Anggota kartel memblokir jalan di 20 dari 32 negara bagian Meksiko, membakar kendaraan dan tempat usaha, serta memicu kepanikan warga dan wisatawan.

"Rasanya seperti berada di zona perang," kata Javier Perez (41), seorang insinyur, kepada AFP di area parkir sebuah toko di Puerto Vallarta, Jalisco, yang dipenuhi mobil hangus terbakar.

Gambar kekacauan itu tersebar ke seluruh dunia kurang dari empat bulan sebelum kick-off Piala Dunia 2026. FIFA sempat menolak berkomentar pada Senin sebelumnya, sebelum akhirnya Infantino buka suara.

 

Pemerintah Jamin Keamanan Suporter

Sementara itu, Presiden Meksiko, Claudia Sheinbaum, memastikan tidak ada ancaman bagi suporter yang akan datang ke Piala Dunia. Dia menyebut situasi keamanan "berangsur kembali normal" dan menegaskan tidak ada risiko bagi para penggemar sepak bola.

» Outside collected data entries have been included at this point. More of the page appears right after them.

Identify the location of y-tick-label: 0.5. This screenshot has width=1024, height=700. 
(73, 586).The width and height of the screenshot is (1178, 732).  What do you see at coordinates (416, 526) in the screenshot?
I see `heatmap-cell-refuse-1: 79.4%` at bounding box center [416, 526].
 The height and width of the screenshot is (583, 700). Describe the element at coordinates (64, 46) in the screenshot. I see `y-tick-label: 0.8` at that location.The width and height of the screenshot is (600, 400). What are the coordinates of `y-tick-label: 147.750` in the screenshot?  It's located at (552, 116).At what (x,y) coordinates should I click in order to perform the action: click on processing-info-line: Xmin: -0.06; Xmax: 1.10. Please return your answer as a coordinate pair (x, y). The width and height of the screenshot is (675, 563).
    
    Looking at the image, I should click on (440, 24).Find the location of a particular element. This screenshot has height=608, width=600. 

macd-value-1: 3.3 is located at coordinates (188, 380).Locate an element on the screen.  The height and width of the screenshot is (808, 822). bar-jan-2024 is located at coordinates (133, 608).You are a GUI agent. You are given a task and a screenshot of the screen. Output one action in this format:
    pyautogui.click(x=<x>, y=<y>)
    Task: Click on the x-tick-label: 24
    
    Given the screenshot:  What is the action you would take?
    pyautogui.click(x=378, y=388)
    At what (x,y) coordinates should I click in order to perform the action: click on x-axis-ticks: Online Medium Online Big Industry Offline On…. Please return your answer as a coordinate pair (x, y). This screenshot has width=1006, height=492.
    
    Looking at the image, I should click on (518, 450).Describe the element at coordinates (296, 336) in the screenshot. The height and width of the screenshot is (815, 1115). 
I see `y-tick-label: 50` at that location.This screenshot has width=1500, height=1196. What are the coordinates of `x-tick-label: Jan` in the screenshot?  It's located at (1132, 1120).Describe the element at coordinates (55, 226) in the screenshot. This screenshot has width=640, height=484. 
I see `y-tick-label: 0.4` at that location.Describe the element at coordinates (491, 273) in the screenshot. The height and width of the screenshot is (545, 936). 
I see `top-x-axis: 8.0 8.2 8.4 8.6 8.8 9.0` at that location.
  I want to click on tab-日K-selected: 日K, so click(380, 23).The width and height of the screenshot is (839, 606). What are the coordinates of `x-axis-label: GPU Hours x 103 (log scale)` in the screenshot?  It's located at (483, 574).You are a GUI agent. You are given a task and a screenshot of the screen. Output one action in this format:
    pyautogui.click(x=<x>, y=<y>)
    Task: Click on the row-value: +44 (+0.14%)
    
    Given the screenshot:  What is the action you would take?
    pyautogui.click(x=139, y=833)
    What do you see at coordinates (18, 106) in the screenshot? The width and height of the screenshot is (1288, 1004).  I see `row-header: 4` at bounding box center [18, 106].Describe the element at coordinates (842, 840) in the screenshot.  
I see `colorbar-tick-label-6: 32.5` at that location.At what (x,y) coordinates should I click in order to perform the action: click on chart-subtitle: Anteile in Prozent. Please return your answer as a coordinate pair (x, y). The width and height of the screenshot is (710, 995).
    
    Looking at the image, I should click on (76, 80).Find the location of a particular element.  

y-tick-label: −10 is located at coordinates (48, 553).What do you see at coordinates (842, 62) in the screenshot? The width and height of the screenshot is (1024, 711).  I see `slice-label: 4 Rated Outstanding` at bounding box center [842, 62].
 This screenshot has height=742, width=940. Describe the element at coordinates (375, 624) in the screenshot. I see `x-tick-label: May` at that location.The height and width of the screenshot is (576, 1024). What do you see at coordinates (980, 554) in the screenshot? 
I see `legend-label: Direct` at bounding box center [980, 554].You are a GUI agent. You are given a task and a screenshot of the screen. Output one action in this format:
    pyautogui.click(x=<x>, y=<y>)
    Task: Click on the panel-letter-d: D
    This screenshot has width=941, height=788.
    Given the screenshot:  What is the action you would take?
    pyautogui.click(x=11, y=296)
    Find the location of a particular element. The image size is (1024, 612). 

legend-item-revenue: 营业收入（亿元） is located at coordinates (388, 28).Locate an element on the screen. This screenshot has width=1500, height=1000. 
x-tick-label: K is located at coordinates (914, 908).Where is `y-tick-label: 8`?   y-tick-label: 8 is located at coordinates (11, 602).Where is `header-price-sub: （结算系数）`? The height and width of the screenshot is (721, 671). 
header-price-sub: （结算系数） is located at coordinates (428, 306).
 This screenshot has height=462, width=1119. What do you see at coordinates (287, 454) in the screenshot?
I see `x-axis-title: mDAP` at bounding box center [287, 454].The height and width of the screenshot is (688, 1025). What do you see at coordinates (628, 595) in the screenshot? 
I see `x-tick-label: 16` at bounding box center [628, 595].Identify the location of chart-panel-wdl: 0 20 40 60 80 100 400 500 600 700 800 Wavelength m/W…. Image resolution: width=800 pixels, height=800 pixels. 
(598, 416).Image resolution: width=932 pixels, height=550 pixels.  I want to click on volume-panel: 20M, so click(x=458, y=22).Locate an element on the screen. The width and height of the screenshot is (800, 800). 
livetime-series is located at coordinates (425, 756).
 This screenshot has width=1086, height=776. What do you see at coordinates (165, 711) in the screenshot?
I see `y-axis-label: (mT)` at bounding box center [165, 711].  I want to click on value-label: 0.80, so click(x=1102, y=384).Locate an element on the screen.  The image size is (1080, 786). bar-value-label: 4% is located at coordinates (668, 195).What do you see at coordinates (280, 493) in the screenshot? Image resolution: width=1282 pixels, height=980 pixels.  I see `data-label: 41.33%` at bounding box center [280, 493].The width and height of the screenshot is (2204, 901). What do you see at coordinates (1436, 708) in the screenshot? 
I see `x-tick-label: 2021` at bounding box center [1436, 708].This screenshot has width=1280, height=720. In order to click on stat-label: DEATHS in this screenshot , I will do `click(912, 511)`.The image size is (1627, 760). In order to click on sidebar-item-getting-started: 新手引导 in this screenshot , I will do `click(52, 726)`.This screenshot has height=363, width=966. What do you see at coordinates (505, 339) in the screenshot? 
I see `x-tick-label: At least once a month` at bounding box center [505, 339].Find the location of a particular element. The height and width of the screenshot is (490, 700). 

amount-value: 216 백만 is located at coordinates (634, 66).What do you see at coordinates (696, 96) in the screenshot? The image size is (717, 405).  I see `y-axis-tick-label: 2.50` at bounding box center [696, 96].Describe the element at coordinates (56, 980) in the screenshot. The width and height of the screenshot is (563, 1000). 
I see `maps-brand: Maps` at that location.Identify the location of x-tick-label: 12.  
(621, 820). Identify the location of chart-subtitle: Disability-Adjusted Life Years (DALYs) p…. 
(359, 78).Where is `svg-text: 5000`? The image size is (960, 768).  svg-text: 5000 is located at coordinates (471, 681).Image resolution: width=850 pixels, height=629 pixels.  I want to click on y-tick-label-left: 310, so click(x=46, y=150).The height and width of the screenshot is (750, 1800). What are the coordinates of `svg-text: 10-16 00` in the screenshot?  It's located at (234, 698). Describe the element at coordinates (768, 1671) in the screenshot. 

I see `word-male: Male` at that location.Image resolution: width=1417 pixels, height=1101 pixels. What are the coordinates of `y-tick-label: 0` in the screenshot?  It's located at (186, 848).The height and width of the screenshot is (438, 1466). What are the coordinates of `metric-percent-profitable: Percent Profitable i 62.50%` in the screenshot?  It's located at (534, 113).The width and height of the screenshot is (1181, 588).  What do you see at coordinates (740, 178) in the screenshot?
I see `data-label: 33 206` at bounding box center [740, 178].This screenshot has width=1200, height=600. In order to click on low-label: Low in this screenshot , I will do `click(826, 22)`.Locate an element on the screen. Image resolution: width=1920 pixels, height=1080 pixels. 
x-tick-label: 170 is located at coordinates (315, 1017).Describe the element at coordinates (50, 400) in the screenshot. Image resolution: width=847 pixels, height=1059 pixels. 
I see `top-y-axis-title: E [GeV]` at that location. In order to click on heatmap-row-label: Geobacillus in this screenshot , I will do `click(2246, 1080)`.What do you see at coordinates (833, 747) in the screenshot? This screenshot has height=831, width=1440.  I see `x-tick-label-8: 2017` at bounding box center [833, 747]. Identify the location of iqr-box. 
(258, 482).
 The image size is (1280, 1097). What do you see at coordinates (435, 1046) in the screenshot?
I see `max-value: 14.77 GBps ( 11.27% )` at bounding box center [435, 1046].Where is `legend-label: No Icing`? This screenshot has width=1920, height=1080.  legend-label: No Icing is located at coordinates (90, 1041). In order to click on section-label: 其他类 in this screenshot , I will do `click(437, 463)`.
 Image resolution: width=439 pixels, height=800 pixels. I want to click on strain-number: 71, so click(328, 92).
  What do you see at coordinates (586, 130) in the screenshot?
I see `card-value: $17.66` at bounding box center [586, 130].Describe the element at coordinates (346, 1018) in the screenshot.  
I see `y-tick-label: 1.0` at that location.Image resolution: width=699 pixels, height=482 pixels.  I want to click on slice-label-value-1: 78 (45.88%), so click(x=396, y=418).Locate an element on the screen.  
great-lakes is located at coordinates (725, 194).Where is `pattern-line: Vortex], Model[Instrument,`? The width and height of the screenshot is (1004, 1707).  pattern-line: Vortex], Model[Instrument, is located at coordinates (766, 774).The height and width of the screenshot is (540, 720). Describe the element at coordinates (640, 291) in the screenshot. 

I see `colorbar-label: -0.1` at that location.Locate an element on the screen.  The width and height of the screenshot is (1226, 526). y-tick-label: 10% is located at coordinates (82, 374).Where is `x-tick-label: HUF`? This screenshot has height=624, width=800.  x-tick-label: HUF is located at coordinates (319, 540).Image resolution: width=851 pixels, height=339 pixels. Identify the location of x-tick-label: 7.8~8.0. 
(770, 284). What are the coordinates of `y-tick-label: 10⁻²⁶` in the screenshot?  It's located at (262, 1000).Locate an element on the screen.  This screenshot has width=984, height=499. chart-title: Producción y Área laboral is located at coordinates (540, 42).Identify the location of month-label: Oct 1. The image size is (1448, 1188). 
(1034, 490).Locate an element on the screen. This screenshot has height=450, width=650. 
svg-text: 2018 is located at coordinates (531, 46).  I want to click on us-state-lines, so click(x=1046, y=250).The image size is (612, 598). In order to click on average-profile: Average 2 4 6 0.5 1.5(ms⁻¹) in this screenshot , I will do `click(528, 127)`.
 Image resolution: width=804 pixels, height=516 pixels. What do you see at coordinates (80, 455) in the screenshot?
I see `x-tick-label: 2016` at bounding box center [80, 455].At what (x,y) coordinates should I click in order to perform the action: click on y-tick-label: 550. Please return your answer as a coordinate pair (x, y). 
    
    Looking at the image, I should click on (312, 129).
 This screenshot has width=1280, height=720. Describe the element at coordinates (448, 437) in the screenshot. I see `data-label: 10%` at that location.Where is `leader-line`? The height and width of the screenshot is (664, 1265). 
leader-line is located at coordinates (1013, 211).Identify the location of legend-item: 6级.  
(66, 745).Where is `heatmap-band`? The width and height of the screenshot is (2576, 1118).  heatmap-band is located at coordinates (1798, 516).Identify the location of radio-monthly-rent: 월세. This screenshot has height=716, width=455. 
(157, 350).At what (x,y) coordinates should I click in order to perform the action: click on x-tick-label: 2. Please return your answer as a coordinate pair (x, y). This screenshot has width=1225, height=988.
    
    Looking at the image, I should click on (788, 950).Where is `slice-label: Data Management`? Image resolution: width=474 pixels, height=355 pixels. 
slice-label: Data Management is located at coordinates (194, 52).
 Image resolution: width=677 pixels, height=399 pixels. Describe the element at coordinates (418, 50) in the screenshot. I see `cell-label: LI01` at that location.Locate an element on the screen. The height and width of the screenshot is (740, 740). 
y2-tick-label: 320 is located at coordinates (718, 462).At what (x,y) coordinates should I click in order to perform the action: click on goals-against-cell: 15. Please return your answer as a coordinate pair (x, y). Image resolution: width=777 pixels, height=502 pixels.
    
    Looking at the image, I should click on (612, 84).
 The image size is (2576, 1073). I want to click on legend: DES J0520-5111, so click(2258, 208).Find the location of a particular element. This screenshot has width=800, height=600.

Guadalajara, ibu kota negara bagian Jalisco, dijadwalkan menggelar empat laga fase grup. Kota tersebut juga akan menjadi tuan rumah laga besar antara Uruguay versus Spanyol, satu di antara pertandingan paling dinanti pada fase grup.

Selain itu, Guadalajara bersama Monterrey akan menggelar turnamen playoff pada akhir Maret untuk menentukan dua tiket terakhir ke putaran final Piala Dunia.

 

2 Kota Lain Tak Terdampak

Sementara itu, Mexico City dan Monterrey, dua kota tuan rumah lainnya, tidak terdampak kerusuhan terbaru.

Gubernur Jalisco, Pablo Lemus, bahkan menepis kemungkinan Guadalajara dicoret dari daftar tuan rumah. Lemus menegaskan tidak ada alasan untuk perubahan jadwal.

Sorotan kini tertuju pada negara bagian Queretaro, yang akan menggelar laga uji coba antara Meksiko melawan Islandia. Sebelumnya, pertandingan divisi utama di wilayah tersebut sempat ditangguhkan akibat situasi keamanan.